Criminal Law

How Many Years Can You Get for a Gun Charge?

Gun charges carry widely varying sentences depending on the offense, your history, and whether federal or state law applies.

Federal gun charges carry anywhere from five years to life in prison depending on the offense, and most federal firearms defendants serve real time because mandatory minimums remove early release for many convictions. The single biggest factor is whether you simply possessed a firearm illegally or used one during another crime. A felon caught with a gun faces up to 15 years under current federal law, while someone who fires a weapon during a drug deal faces a 10-year mandatory minimum on top of whatever sentence the drug charge itself carries.
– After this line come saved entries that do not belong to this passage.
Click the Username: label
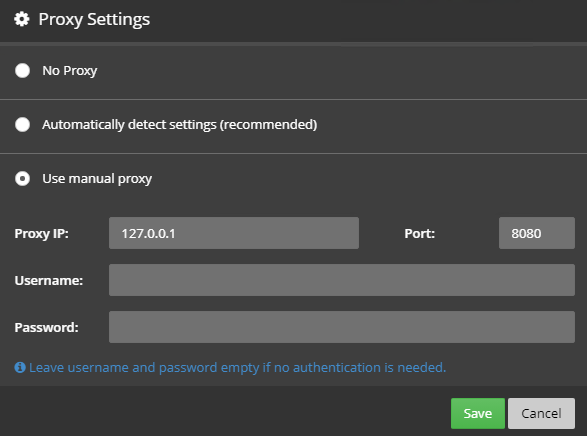Image resolution: width=587 pixels, height=436 pixels. pos(49,280)
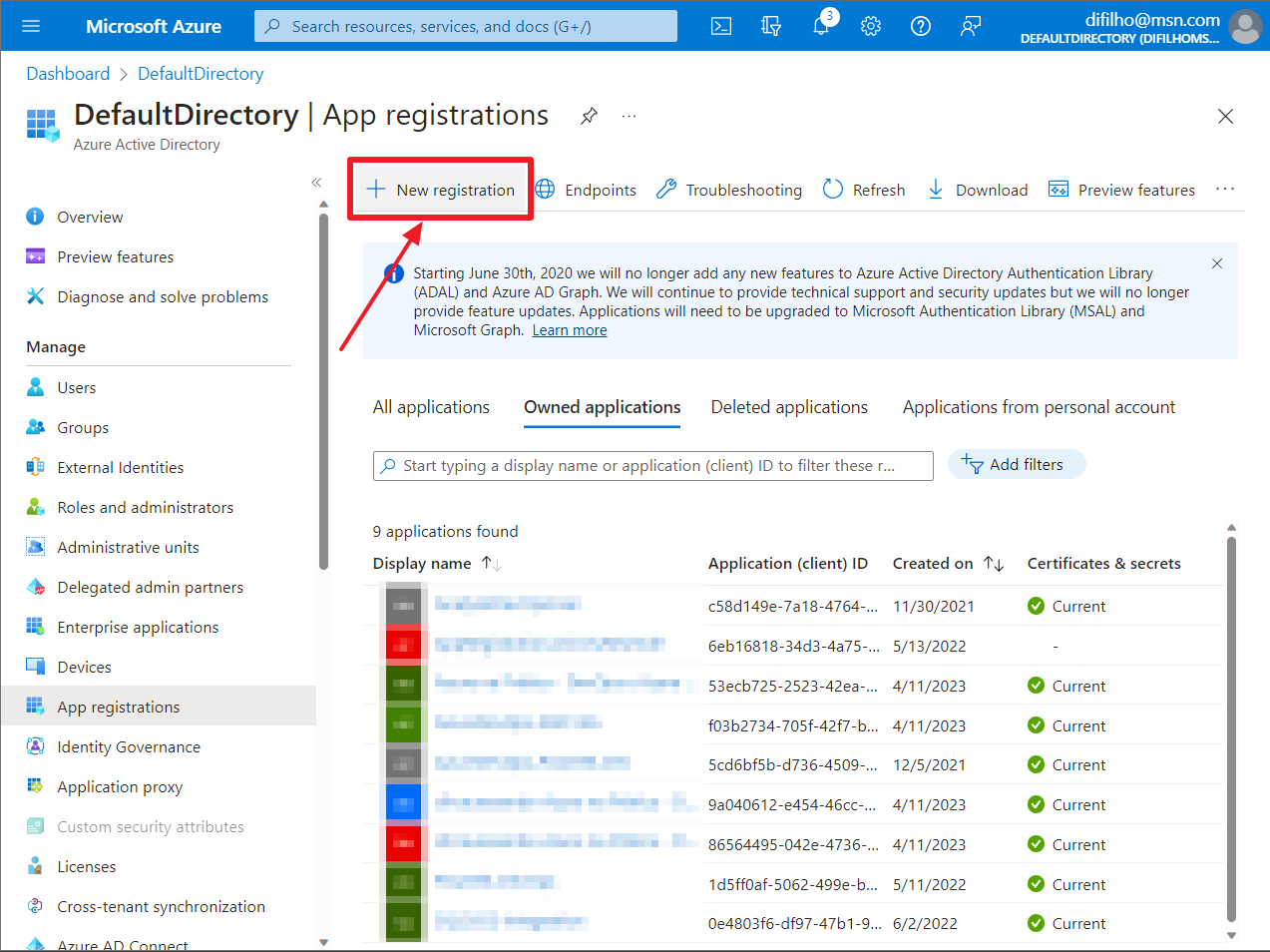Follow the Learn more link

click(x=569, y=330)
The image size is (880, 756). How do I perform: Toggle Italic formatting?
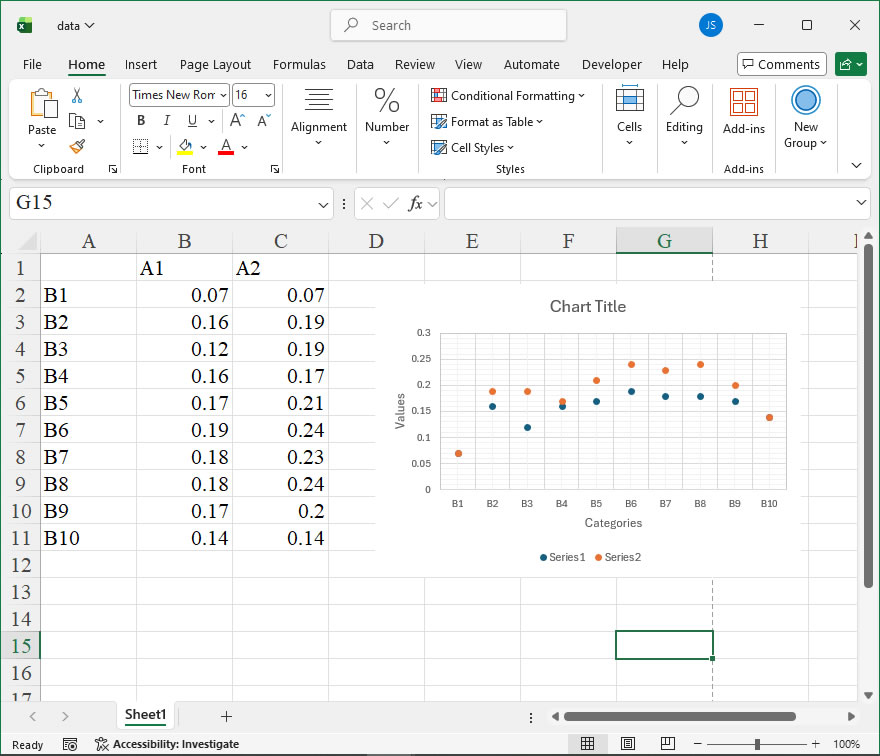(x=166, y=121)
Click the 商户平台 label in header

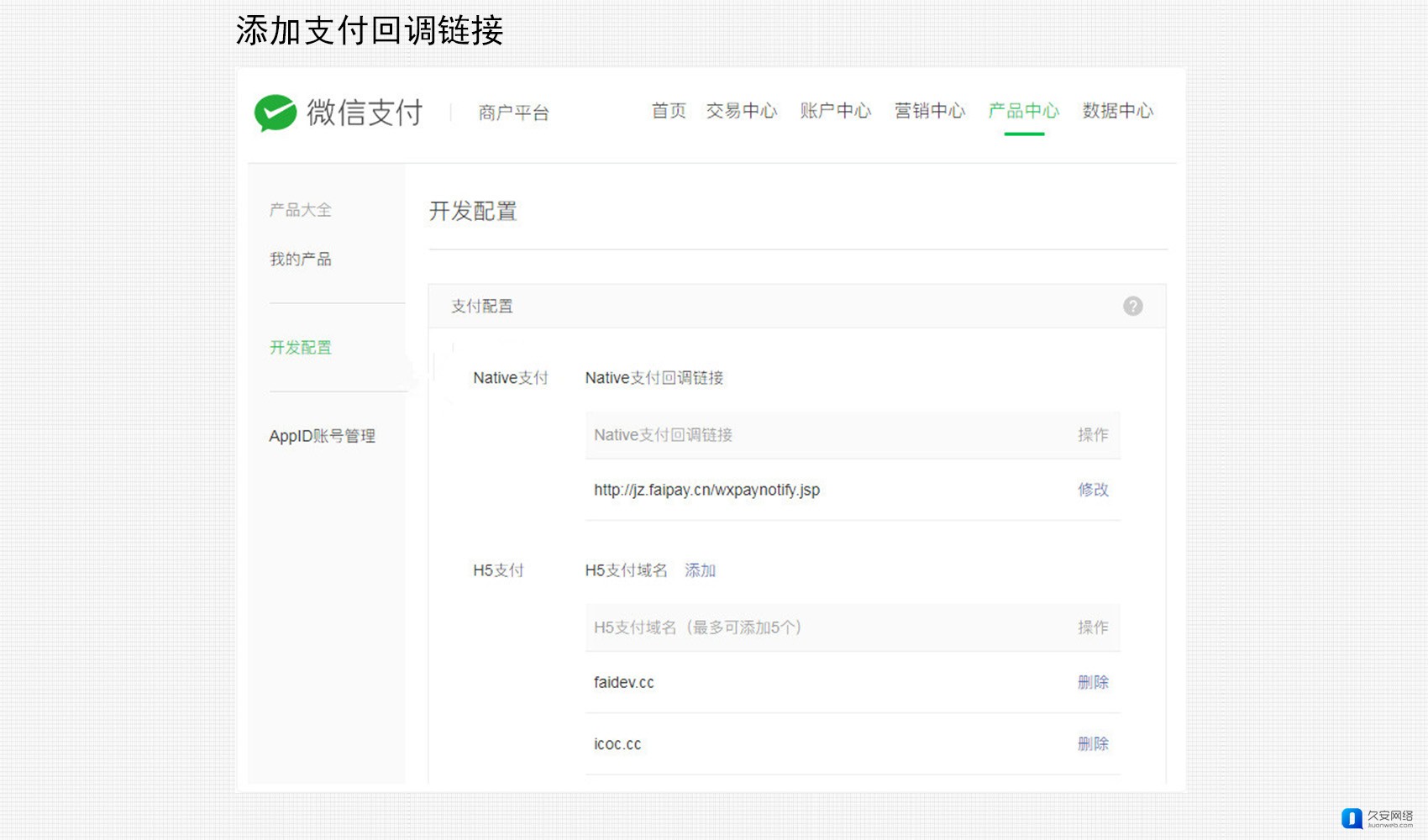click(513, 113)
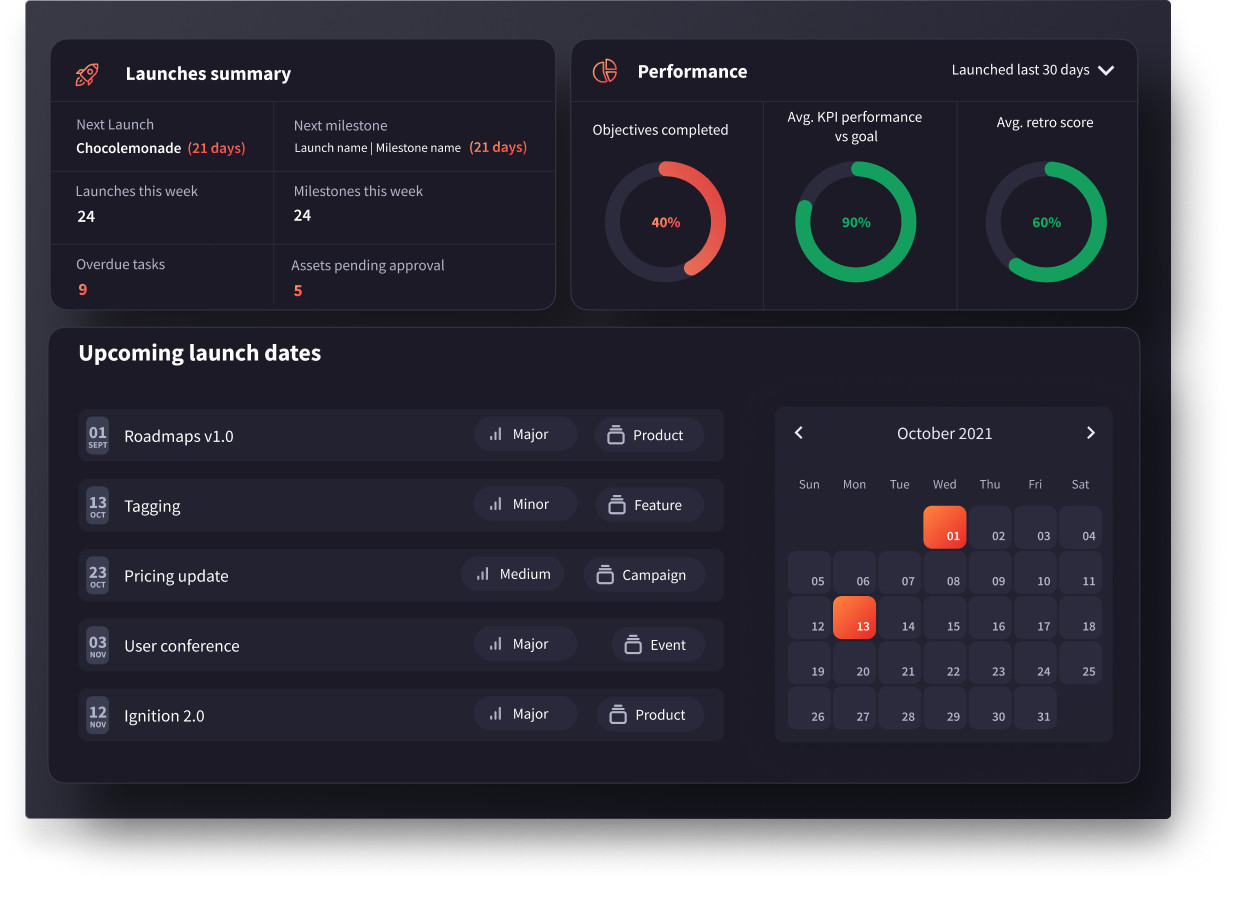Viewport: 1254px width, 909px height.
Task: Click the Campaign icon for Pricing update
Action: tap(607, 574)
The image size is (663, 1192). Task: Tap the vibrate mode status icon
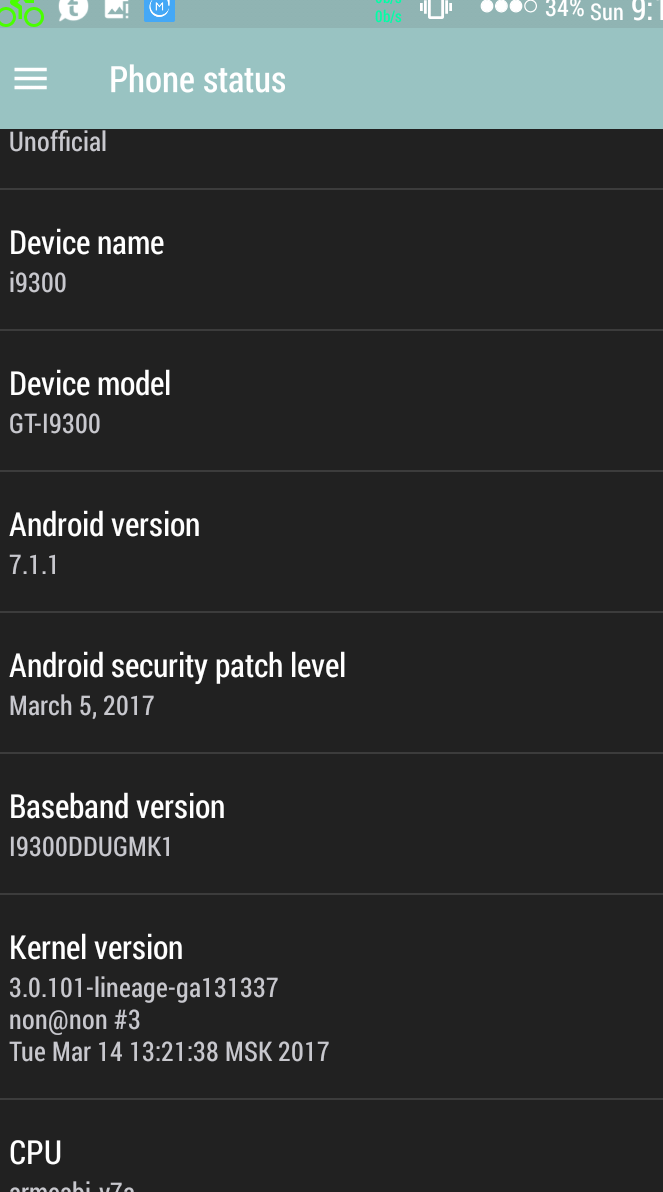pyautogui.click(x=436, y=8)
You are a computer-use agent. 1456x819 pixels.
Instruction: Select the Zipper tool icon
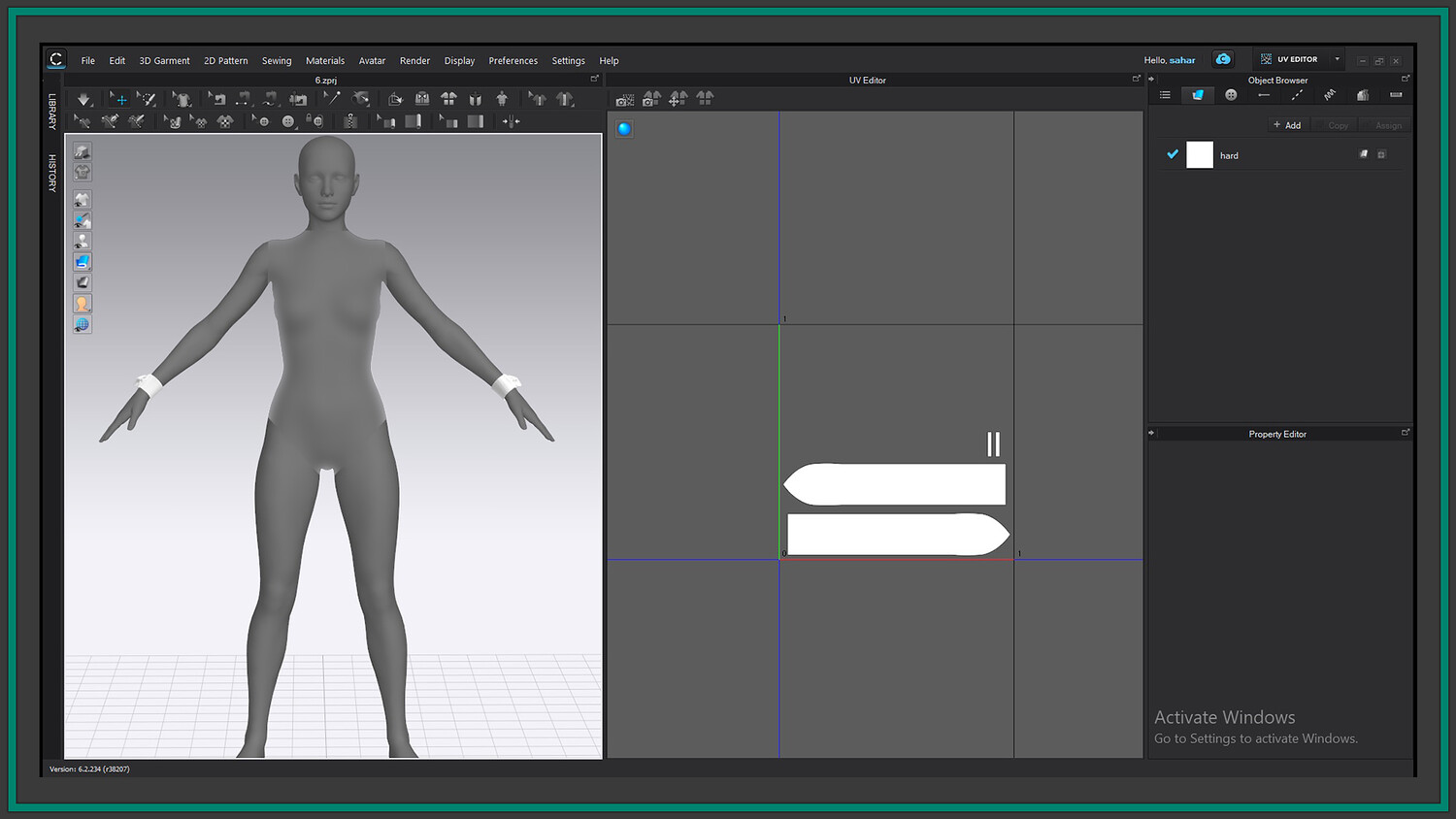tap(350, 121)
State penalties vary widely but can be equally severe. The sections below break down the major federal offenses, the sentence ranges for each, and the factors that push sentences higher or lower.

Felon in Possession and Other Prohibited-Person Charges

The most commonly prosecuted federal gun offense is possession by a prohibited person under 18 U.S.C. § 922(g). Federal law bars nine categories of people from having firearms or ammunition, including anyone convicted of a crime punishable by more than a year in prison, fugitives, people who use controlled substances, anyone adjudicated as mentally unfit, people subject to certain domestic violence protective orders, and anyone convicted of a misdemeanor crime of domestic violence.1Office of the Law Revision Counsel. 18 U.S. Code 922 – Unlawful Acts

If you fall into any of those categories and are caught with a gun, the maximum penalty is 15 years in federal prison. That ceiling was raised from 10 years in 2022 when Congress passed the Bipartisan Safer Communities Act and added § 924(a)(8) to the federal code.2Office of the Law Revision Counsel. 18 USC 924 – Penalties Many articles and even some court resources still cite the old 10-year maximum, so this is a number worth knowing correctly.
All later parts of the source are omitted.